[Sayfa]
<<<<

Kelime anlamı Farsça “Nev= yeni ve  Ruz=gün”  sözcüklerinden oluşan Nevruz, Yeni gün anlamına gelmektedir. Eski İran takvimine göre yılın ilk günüdür ve İlkbaharın başlangıcı sayılır.(1)

Türk dünyasında Bahar Bayramı olarak  kutlanır. Bütün bayramların dini ve milli bir inanıştan, o toplumu ilgilendiren ortak bir hatıradan, geleneklerden, duygulardan  ve tabiatın insanlara tesir eden  bir olayından doğduğuna inanılır. (2) 

Nevruz, insan ruhunun tabiattaki uyanışıyla birlikte  kutladığı bir bayramdır. Bu bayramın yani mevsimlerin değişikliğinden doğan özel günlerin, başka adlar altında bir çok milletin sosyal hayatında yer aldığı bilinmektedir. Türklerde bir tabiat, varoluş, diriliş bayramı niteliğinde olan Nevruz’un ruhi atmosferini ve eskiliğini anlıyabilmek için kültürümüzün eski sayfalarına bakmak gerekir.

Nevruz,  farklı topluluklarda  farklı  anlam kazanmıştır. Fakat kültürlerarası etkileşim sonucu  çeşitli kültürlere girmiş ve benimsenmiştir. Nevruz geleneği ne sünnilikle, ne  Alevilikle , ne Bektaşilikle   doğrudan  bağlantısı olmıyan, islamiyetten çok öncelere giden  bir gelenektir. Yani bir dinin veya mezhebin  bayramı değildir. Bu yüzden de herhangi bir şekilde  bir mezhep adına, bir din adına, bir etnik menşe adına  bağlı gösterilmesi, istismar edilmesi bir ayrılık unsuru olarak takdim edilmeye çalışılması yanlıştır. Tarihin  ve kültürün bütün gerçeklerine aykırıdır.(3)

>>>>

[Verilen Malzeme]
<<<<

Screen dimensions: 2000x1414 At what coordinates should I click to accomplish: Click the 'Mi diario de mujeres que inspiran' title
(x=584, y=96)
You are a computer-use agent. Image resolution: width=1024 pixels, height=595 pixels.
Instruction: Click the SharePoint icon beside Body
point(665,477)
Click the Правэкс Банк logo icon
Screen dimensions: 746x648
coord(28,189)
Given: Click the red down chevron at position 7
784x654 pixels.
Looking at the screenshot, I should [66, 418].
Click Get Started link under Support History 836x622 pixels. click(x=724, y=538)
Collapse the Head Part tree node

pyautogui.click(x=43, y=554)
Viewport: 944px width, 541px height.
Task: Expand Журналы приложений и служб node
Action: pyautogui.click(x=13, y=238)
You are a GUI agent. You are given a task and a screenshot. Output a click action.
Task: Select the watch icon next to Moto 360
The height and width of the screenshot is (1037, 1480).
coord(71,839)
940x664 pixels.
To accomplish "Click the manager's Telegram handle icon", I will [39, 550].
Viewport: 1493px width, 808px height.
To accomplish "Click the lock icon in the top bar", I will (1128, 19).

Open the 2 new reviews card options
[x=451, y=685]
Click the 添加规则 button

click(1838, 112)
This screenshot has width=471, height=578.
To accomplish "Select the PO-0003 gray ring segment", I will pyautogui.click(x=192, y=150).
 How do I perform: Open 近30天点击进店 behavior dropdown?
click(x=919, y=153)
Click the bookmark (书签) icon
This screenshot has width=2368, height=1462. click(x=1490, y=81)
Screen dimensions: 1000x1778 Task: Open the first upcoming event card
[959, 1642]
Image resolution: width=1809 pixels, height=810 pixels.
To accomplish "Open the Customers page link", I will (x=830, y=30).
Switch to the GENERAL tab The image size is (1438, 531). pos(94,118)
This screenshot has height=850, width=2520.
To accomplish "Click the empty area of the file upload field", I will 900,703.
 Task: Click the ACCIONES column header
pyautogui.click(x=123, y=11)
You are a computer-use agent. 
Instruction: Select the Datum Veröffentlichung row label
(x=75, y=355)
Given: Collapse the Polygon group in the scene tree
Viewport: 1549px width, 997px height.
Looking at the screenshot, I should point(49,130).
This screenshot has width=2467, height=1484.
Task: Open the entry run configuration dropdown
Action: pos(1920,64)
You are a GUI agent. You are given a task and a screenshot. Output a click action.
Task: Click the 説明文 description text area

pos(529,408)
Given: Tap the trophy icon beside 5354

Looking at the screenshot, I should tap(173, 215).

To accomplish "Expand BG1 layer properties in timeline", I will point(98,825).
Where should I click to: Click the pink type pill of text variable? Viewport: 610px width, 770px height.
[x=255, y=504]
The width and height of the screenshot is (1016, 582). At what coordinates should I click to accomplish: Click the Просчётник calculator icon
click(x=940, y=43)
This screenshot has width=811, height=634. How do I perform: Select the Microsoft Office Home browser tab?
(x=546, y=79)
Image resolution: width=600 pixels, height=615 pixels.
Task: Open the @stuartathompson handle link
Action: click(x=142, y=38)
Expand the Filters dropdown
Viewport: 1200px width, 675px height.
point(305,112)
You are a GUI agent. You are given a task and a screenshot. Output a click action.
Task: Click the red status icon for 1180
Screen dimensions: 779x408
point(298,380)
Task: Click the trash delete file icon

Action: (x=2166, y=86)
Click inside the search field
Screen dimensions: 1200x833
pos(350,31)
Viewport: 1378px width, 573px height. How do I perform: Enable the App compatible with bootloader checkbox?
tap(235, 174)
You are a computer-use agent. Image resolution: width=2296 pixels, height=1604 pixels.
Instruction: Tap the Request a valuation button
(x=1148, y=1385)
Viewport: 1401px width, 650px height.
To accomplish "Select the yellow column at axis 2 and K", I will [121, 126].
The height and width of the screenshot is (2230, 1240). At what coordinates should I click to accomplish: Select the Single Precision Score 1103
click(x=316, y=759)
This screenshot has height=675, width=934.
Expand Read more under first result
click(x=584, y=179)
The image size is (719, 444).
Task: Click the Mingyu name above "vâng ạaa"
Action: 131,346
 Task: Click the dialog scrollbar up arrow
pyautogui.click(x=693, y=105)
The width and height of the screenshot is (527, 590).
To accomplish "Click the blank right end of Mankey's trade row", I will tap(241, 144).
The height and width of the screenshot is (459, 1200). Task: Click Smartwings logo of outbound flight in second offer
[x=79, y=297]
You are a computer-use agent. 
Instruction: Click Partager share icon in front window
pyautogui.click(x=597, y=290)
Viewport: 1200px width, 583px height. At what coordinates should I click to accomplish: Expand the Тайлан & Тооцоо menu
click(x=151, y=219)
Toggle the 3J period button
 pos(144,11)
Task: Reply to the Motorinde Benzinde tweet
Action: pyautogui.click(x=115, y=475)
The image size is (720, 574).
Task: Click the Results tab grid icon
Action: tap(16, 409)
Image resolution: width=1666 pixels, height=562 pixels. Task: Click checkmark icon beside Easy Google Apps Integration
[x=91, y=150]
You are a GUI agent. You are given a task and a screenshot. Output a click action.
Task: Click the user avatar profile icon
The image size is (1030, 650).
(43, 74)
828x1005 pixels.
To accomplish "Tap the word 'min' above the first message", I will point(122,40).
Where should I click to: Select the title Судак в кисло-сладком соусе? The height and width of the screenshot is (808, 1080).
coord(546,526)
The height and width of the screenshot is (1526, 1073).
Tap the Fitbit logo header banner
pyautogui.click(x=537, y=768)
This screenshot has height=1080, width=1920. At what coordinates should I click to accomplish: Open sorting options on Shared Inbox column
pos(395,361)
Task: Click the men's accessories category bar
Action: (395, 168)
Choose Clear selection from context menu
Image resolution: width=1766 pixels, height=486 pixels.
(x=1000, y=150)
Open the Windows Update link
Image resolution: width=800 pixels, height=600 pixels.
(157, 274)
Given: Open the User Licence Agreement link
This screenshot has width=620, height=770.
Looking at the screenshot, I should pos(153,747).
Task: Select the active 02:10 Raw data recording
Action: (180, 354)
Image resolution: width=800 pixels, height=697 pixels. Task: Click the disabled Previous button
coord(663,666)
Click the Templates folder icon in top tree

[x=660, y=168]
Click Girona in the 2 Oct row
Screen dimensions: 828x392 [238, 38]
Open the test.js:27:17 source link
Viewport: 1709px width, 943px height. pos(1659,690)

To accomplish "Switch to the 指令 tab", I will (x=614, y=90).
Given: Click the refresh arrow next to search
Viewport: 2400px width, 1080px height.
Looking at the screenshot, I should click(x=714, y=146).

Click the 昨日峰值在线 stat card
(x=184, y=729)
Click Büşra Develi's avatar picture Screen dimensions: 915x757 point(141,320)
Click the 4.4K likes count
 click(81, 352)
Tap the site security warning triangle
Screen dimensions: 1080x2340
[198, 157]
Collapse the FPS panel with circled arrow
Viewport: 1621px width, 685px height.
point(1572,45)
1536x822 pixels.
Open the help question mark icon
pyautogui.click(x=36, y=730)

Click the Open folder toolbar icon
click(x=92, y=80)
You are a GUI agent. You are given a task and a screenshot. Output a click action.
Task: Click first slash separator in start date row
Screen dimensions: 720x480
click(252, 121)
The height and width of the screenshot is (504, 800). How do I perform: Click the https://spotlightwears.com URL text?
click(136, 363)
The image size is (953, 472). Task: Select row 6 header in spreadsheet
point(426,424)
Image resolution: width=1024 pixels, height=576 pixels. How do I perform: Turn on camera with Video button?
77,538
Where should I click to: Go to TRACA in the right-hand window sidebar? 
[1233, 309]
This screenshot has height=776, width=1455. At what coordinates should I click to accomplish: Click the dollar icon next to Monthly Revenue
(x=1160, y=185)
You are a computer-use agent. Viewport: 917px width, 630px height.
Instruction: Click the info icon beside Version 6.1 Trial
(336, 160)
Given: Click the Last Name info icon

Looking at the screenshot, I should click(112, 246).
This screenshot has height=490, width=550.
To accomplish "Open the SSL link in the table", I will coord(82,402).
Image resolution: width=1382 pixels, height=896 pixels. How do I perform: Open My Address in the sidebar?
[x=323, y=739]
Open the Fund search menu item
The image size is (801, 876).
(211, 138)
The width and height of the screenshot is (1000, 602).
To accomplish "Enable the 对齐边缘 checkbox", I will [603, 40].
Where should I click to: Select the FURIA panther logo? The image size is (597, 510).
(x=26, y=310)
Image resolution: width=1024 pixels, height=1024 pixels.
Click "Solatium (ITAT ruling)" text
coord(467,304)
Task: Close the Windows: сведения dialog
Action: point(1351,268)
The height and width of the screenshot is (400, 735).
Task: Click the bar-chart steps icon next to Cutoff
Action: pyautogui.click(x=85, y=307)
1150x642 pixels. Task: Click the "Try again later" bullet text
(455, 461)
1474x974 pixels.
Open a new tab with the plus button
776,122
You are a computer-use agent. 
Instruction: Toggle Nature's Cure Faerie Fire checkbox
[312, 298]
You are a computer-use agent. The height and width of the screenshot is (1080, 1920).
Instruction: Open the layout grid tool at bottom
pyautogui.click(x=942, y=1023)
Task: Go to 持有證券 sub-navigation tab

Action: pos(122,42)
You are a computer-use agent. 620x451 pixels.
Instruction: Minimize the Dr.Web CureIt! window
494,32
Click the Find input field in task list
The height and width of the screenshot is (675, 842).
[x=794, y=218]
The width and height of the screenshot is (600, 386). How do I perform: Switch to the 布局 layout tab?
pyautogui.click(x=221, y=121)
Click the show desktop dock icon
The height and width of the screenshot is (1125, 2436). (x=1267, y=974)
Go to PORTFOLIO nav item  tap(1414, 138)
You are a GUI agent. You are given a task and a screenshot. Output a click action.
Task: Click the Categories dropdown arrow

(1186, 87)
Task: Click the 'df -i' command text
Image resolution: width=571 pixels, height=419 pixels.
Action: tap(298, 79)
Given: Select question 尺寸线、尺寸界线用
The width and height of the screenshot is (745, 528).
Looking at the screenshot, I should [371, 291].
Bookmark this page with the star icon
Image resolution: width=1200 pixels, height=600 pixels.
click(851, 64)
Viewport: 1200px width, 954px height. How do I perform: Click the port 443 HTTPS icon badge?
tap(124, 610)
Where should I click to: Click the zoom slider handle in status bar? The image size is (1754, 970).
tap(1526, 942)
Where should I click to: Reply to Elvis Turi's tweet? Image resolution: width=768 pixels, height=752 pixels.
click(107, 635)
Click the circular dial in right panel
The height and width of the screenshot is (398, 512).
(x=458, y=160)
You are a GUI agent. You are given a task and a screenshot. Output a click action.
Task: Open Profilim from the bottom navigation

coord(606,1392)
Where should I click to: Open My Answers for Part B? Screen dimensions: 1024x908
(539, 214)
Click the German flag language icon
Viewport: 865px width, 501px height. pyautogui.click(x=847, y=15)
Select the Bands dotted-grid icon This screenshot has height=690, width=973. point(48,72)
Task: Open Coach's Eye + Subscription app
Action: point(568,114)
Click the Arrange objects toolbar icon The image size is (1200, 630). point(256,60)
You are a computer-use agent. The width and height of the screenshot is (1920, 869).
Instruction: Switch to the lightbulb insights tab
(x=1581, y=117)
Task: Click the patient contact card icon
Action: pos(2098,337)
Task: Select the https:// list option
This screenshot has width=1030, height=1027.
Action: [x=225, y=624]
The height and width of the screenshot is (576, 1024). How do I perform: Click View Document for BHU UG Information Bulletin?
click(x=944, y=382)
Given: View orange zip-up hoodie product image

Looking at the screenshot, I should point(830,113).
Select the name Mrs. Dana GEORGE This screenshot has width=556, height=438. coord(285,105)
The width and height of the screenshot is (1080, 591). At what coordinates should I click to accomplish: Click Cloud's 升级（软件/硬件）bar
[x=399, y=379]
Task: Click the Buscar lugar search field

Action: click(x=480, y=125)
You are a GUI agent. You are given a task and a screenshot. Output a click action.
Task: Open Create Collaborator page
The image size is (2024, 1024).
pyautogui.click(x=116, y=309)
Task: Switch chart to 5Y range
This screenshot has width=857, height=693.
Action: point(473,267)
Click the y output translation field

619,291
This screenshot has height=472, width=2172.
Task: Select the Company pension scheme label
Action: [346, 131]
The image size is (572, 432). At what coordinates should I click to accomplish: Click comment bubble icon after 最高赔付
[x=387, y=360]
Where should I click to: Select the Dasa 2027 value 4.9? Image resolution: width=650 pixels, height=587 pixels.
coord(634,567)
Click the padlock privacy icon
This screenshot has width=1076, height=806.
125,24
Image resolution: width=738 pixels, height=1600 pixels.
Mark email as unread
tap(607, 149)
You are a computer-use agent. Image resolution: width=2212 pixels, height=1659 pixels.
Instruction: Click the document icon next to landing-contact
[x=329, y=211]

>>>>

[Görev A]
Nevruz yazısındaki "Nevruz, insan ruhunun tabiattaki uyanışıyla birlikte kutladığı bir bayramdır." cümlesini İngilizceye çevir.
[Görev B]
Nevruz yazısından "Türk dünyasında Bahar" ile başlayıp "sayfalarına bakmak gerekir." dahil olmak üzere oraya kadar süren bölümü hiç değiştirmeden yaz.
[Görev C]
Nevruz yazısına göre şu soruları cevapla:
(i) Nevruz adı Farsçada hangi iki sözcükten oluşur?
(ii) Nevruz Türk dünyasında hangi adla kutlanır?
(iii) Eski İran takvimine göre Nevruz yılın hangi günüdür?

[Cevap A]
Nevruz is a festival that the human spirit celebrates together with the awakening in nature.

[Cevap B]
Türk dünyasında Bahar Bayramı olarak  kutlanır. Bütün bayramların dini ve milli bir inanıştan, o toplumu ilgilendiren ortak bir hatıradan, geleneklerden, duygulardan  ve tabiatın insanlara tesir eden  bir olayından doğduğuna inanılır. (2) 

Nevruz, insan ruhunun tabiattaki uyanışıyla birlikte  kutladığı bir bayramdır. Bu bayramın yani mevsimlerin değişikliğinden doğan özel günlerin, başka adlar altında bir çok milletin sosyal hayatında yer aldığı bilinmektedir. Türklerde bir tabiat, varoluş, diriliş bayramı niteliğinde olan Nevruz’un ruhi atmosferini ve eskiliğini anlıyabilmek için kültürümüzün eski sayfalarına bakmak gerekir.

[Cevap C]
(i) "Nev" (yeni) ve "Ruz" (gün)
(ii) Bahar Bayramı
(iii) Yılın ilk günü